Saved data entries

------------------------------------------------------------------------

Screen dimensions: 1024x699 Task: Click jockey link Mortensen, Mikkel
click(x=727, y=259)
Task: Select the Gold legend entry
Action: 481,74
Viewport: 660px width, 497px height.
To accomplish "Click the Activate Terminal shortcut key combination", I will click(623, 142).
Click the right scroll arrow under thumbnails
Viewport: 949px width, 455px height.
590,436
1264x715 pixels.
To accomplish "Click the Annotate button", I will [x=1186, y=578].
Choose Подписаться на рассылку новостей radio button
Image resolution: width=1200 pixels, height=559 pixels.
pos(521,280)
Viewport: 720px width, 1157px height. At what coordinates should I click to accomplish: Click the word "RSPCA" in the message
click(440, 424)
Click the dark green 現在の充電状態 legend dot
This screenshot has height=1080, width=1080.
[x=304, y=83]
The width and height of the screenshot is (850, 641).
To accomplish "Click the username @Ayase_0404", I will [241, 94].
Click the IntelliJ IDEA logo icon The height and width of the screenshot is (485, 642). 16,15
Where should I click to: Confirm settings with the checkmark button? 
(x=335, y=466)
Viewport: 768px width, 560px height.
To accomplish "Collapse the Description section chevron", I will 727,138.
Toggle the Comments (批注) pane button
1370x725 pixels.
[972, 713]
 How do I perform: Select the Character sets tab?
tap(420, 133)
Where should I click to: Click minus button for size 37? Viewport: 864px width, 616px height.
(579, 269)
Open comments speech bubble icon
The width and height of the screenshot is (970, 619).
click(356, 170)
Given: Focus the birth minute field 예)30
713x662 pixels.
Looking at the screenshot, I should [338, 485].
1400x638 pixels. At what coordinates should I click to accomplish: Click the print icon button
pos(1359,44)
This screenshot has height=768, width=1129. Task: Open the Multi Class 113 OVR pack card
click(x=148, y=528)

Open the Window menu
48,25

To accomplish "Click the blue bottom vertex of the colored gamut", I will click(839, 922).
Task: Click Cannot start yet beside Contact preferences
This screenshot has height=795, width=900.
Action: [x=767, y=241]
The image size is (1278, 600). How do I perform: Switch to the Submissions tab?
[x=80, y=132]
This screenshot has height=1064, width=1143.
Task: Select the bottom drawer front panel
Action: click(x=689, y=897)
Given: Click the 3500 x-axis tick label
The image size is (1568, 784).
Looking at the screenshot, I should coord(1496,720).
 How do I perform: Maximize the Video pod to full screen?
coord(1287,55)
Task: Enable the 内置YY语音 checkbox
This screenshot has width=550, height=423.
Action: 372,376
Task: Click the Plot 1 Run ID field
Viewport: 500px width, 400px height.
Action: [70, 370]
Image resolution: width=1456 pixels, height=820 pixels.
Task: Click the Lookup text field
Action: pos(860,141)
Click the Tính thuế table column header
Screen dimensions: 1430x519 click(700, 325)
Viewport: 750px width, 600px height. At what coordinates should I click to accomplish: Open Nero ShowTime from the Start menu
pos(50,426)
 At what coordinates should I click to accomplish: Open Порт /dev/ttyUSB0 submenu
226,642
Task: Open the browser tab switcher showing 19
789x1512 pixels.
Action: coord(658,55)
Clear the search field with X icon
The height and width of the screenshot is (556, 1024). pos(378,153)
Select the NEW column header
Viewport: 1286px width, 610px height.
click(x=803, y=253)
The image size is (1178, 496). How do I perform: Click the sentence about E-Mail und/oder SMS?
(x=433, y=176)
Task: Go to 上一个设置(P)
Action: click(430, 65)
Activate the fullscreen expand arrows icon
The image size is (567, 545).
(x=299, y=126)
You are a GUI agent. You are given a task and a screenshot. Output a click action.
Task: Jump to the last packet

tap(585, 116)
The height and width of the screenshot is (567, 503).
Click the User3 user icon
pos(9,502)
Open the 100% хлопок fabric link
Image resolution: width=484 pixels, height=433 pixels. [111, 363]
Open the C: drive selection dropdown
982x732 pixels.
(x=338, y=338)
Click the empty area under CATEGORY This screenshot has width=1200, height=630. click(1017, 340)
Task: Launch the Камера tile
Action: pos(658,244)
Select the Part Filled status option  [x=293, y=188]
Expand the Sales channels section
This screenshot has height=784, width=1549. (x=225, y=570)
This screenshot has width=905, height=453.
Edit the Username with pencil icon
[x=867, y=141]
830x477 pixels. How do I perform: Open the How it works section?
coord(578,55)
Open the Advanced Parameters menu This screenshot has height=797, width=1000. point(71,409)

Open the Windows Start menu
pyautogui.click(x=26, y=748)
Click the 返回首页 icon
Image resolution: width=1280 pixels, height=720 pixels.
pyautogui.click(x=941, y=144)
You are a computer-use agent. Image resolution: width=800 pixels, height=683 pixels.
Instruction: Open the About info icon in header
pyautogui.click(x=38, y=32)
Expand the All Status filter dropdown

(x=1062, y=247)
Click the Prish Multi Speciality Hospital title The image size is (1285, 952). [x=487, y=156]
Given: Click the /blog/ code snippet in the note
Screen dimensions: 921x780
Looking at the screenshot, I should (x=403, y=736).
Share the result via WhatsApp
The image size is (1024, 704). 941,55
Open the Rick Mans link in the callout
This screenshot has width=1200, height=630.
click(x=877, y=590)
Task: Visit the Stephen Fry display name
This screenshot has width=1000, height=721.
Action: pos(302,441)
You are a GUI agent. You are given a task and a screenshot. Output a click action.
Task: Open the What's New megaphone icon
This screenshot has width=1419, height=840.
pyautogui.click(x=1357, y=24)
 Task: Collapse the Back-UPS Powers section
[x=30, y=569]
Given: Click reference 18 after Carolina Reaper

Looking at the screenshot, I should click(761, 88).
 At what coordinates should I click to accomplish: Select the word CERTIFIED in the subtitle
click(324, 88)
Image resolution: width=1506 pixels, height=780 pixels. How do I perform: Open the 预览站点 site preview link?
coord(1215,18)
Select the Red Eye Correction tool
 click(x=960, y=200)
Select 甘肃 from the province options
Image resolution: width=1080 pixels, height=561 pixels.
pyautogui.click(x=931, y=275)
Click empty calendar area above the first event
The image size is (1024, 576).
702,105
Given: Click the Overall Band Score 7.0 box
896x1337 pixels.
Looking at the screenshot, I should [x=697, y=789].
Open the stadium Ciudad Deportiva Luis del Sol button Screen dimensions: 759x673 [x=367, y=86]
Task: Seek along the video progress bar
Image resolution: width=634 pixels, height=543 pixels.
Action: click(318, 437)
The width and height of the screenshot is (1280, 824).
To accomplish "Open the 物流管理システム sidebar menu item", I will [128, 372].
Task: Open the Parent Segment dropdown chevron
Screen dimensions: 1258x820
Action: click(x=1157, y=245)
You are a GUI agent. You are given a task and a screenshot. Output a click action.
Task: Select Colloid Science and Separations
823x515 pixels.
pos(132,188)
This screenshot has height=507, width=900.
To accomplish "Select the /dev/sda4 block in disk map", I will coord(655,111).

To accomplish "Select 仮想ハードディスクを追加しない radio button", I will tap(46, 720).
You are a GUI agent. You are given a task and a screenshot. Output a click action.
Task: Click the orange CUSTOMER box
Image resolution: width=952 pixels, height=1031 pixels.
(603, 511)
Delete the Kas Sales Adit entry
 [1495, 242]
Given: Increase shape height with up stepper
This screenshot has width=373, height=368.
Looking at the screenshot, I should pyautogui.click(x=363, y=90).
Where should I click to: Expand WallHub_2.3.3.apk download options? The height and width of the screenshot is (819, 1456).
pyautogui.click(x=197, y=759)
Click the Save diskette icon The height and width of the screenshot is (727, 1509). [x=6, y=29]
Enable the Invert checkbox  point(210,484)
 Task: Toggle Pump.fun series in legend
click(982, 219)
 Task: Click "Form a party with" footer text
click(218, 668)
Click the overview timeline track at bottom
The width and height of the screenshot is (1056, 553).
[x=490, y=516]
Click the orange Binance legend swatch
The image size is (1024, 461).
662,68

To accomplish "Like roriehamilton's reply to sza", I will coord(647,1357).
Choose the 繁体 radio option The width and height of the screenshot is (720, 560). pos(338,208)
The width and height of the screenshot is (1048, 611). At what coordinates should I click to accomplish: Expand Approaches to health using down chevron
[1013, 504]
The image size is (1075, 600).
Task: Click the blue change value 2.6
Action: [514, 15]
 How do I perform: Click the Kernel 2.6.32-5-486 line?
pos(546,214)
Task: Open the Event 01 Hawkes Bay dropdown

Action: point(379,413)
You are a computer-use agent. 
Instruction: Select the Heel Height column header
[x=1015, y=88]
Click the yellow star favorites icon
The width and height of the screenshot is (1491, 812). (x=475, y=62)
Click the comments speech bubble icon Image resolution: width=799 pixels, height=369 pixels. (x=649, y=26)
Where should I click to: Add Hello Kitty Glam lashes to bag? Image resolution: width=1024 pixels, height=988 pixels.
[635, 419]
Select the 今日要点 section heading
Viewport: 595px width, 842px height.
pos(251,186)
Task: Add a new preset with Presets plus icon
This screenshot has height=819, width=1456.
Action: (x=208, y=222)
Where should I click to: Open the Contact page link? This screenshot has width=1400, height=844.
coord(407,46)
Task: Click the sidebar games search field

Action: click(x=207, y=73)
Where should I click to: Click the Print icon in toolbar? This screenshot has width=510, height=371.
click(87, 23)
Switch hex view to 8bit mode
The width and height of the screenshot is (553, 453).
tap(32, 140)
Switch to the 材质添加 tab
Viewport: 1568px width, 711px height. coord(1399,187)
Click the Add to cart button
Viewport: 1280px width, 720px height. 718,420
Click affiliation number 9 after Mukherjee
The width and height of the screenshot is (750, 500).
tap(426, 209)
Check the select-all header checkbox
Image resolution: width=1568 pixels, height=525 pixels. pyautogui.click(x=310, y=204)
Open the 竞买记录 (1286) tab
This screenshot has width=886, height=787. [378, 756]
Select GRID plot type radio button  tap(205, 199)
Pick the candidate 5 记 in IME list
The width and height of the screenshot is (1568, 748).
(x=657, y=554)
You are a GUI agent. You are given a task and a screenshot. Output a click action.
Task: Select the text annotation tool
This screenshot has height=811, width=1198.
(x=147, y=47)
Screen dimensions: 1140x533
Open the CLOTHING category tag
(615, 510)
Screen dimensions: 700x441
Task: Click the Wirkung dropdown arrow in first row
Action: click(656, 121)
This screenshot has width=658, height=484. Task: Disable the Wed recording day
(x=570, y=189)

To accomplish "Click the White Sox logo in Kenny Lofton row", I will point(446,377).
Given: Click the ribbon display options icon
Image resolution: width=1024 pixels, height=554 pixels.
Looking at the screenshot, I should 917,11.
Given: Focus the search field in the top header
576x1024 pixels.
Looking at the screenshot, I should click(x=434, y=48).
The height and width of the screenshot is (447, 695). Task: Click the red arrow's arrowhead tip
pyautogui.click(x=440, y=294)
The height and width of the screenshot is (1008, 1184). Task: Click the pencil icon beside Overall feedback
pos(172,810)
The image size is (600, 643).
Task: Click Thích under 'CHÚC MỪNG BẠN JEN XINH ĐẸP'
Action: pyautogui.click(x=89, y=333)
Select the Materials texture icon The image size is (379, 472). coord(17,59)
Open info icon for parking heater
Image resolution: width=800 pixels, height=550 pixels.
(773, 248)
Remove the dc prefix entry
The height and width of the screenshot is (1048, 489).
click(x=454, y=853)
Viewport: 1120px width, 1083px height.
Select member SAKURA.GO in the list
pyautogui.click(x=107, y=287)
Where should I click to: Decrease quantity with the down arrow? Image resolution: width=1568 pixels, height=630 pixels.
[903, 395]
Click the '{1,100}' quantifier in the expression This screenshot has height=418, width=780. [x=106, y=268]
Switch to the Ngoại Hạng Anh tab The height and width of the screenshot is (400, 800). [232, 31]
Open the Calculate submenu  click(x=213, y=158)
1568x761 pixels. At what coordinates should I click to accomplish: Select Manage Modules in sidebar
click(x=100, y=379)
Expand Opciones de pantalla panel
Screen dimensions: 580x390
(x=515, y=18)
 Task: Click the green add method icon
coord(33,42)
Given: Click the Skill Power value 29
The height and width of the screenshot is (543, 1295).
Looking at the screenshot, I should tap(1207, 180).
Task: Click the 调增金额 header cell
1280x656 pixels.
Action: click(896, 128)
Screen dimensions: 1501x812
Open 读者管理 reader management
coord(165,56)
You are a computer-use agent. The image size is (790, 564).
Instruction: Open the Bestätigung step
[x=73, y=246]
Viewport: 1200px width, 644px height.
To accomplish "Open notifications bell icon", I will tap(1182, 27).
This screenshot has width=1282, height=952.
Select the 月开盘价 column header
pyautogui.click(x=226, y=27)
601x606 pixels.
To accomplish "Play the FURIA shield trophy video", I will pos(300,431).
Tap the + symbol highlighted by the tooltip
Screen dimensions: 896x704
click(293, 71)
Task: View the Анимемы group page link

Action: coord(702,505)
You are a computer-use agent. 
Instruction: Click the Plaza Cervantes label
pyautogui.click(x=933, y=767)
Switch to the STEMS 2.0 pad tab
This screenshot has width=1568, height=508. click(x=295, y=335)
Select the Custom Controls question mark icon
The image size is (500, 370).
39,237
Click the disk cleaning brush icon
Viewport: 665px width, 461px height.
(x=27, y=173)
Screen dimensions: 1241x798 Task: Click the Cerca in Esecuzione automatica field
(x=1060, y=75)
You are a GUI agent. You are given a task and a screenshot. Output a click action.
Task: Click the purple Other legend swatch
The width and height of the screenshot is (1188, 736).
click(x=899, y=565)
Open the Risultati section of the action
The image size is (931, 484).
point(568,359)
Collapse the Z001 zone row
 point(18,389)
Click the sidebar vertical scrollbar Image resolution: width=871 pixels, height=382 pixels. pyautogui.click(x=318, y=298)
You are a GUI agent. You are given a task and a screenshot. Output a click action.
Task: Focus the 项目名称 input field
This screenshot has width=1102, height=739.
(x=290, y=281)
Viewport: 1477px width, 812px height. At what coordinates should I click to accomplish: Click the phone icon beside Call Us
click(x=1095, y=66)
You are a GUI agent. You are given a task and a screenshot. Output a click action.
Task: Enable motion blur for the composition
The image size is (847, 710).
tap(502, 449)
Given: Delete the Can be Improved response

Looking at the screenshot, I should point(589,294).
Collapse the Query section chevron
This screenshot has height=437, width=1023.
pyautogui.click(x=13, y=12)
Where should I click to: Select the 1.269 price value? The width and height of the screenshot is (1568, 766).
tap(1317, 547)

------------------------------------------------------------------------

Among the lines above, repeat exactly those from the line with "The height and width of the screenshot is (447, 695)." to the line with "Screen dimensions: 1501x812", counting both ends.

EXERCISE OUTPUT ::
The height and width of the screenshot is (447, 695). Task: Click the red arrow's arrowhead tip
pyautogui.click(x=440, y=294)
The height and width of the screenshot is (1008, 1184). Task: Click the pencil icon beside Overall feedback
pos(172,810)
The image size is (600, 643).
Task: Click Thích under 'CHÚC MỪNG BẠN JEN XINH ĐẸP'
Action: pyautogui.click(x=89, y=333)
Select the Materials texture icon The image size is (379, 472). coord(17,59)
Open info icon for parking heater
Image resolution: width=800 pixels, height=550 pixels.
(773, 248)
Remove the dc prefix entry
The height and width of the screenshot is (1048, 489).
click(x=454, y=853)
Viewport: 1120px width, 1083px height.
Select member SAKURA.GO in the list
pyautogui.click(x=107, y=287)
Where should I click to: Decrease quantity with the down arrow? Image resolution: width=1568 pixels, height=630 pixels.
[903, 395]
Click the '{1,100}' quantifier in the expression This screenshot has height=418, width=780. [x=106, y=268]
Switch to the Ngoại Hạng Anh tab The height and width of the screenshot is (400, 800). [232, 31]
Open the Calculate submenu  click(x=213, y=158)
1568x761 pixels. At what coordinates should I click to accomplish: Select Manage Modules in sidebar
click(x=100, y=379)
Expand Opciones de pantalla panel
Screen dimensions: 580x390
(x=515, y=18)
 Task: Click the green add method icon
coord(33,42)
Given: Click the Skill Power value 29
The height and width of the screenshot is (543, 1295).
Looking at the screenshot, I should tap(1207, 180).
Task: Click the 调增金额 header cell
1280x656 pixels.
Action: click(896, 128)
Screen dimensions: 1501x812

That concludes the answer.